PROBLEM -
Can you write out all the entries below again with "GUI agent" replaced by "GUI assistant" and nothing else changed?

DATA PROVIDED -
##########

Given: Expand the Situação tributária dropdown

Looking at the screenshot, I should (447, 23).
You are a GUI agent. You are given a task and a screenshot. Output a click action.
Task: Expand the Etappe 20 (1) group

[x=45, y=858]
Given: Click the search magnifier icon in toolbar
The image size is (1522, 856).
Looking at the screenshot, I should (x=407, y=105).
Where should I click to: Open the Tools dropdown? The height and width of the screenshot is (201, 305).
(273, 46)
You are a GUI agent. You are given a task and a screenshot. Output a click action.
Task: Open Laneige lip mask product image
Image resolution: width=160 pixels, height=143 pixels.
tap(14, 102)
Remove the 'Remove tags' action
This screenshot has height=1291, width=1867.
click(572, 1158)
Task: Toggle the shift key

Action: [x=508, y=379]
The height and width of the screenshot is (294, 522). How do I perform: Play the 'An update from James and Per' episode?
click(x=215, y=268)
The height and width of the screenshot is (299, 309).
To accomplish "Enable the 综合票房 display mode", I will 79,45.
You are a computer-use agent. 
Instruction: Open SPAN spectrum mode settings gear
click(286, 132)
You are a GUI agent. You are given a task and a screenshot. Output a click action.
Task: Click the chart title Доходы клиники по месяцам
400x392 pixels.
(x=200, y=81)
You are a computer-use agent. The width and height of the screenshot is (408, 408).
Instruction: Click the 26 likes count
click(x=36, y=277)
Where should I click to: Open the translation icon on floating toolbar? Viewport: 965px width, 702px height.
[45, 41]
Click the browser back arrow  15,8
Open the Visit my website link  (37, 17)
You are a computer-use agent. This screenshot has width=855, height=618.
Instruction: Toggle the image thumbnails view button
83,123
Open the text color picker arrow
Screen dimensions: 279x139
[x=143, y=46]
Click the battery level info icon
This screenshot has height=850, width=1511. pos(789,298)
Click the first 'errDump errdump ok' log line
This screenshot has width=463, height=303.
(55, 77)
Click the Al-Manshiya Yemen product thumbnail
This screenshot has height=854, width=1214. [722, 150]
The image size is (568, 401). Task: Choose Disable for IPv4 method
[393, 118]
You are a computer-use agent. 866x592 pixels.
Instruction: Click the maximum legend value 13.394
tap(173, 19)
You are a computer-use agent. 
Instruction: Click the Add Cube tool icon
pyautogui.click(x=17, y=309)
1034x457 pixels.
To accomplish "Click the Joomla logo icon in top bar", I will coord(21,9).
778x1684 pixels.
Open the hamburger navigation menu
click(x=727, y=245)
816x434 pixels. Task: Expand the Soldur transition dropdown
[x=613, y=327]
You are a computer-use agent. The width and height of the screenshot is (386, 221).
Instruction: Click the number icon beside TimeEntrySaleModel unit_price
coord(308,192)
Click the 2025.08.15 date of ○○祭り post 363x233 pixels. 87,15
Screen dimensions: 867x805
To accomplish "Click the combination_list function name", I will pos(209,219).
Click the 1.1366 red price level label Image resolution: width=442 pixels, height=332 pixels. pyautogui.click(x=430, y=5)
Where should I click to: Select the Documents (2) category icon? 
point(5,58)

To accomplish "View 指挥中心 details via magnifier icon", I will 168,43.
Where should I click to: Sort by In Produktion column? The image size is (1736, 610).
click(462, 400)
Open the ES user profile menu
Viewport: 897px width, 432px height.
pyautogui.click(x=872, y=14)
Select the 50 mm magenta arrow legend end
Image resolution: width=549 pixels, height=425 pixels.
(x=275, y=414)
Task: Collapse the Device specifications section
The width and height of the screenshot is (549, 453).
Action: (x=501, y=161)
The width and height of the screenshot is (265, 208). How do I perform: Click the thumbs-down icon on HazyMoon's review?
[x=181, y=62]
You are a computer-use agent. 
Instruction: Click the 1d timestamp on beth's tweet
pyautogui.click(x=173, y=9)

##########

OUTPUT -
Given: Expand the Situação tributária dropdown

Looking at the screenshot, I should (447, 23).
You are a GUI assistant. You are given a task and a screenshot. Output a click action.
Task: Expand the Etappe 20 (1) group

[x=45, y=858]
Given: Click the search magnifier icon in toolbar
The image size is (1522, 856).
Looking at the screenshot, I should (x=407, y=105).
Where should I click to: Open the Tools dropdown? The height and width of the screenshot is (201, 305).
(273, 46)
You are a GUI assistant. You are given a task and a screenshot. Output a click action.
Task: Open Laneige lip mask product image
Image resolution: width=160 pixels, height=143 pixels.
tap(14, 102)
Remove the 'Remove tags' action
This screenshot has height=1291, width=1867.
click(572, 1158)
Task: Toggle the shift key

Action: [x=508, y=379]
The height and width of the screenshot is (294, 522). How do I perform: Play the 'An update from James and Per' episode?
click(x=215, y=268)
The height and width of the screenshot is (299, 309).
To accomplish "Enable the 综合票房 display mode", I will 79,45.
You are a computer-use agent. 
Instruction: Open SPAN spectrum mode settings gear
click(286, 132)
You are a GUI assistant. You are given a task and a screenshot. Output a click action.
Task: Click the chart title Доходы клиники по месяцам
400x392 pixels.
(x=200, y=81)
You are a computer-use agent. The width and height of the screenshot is (408, 408).
Instruction: Click the 26 likes count
click(x=36, y=277)
Where should I click to: Open the translation icon on floating toolbar? Viewport: 965px width, 702px height.
[45, 41]
Click the browser back arrow  15,8
Open the Visit my website link  (37, 17)
You are a computer-use agent. This screenshot has width=855, height=618.
Instruction: Toggle the image thumbnails view button
83,123
Open the text color picker arrow
Screen dimensions: 279x139
[x=143, y=46]
Click the battery level info icon
This screenshot has height=850, width=1511. pos(789,298)
Click the first 'errDump errdump ok' log line
This screenshot has width=463, height=303.
(55, 77)
Click the Al-Manshiya Yemen product thumbnail
This screenshot has height=854, width=1214. [722, 150]
The image size is (568, 401). Task: Choose Disable for IPv4 method
[393, 118]
You are a computer-use agent. 866x592 pixels.
Instruction: Click the maximum legend value 13.394
tap(173, 19)
You are a computer-use agent. 
Instruction: Click the Add Cube tool icon
pyautogui.click(x=17, y=309)
1034x457 pixels.
To accomplish "Click the Joomla logo icon in top bar", I will coord(21,9).
778x1684 pixels.
Open the hamburger navigation menu
click(x=727, y=245)
816x434 pixels. Task: Expand the Soldur transition dropdown
[x=613, y=327]
You are a computer-use agent. The width and height of the screenshot is (386, 221).
Instruction: Click the number icon beside TimeEntrySaleModel unit_price
coord(308,192)
Click the 2025.08.15 date of ○○祭り post 363x233 pixels. 87,15
Screen dimensions: 867x805
To accomplish "Click the combination_list function name", I will pos(209,219).
Click the 1.1366 red price level label Image resolution: width=442 pixels, height=332 pixels. pyautogui.click(x=430, y=5)
Where should I click to: Select the Documents (2) category icon? 
point(5,58)

To accomplish "View 指挥中心 details via magnifier icon", I will 168,43.
Where should I click to: Sort by In Produktion column? The image size is (1736, 610).
click(462, 400)
Open the ES user profile menu
Viewport: 897px width, 432px height.
pyautogui.click(x=872, y=14)
Select the 50 mm magenta arrow legend end
Image resolution: width=549 pixels, height=425 pixels.
(x=275, y=414)
Task: Collapse the Device specifications section
The width and height of the screenshot is (549, 453).
Action: (x=501, y=161)
The width and height of the screenshot is (265, 208). How do I perform: Click the thumbs-down icon on HazyMoon's review?
[x=181, y=62]
You are a computer-use agent. 
Instruction: Click the 1d timestamp on beth's tweet
pyautogui.click(x=173, y=9)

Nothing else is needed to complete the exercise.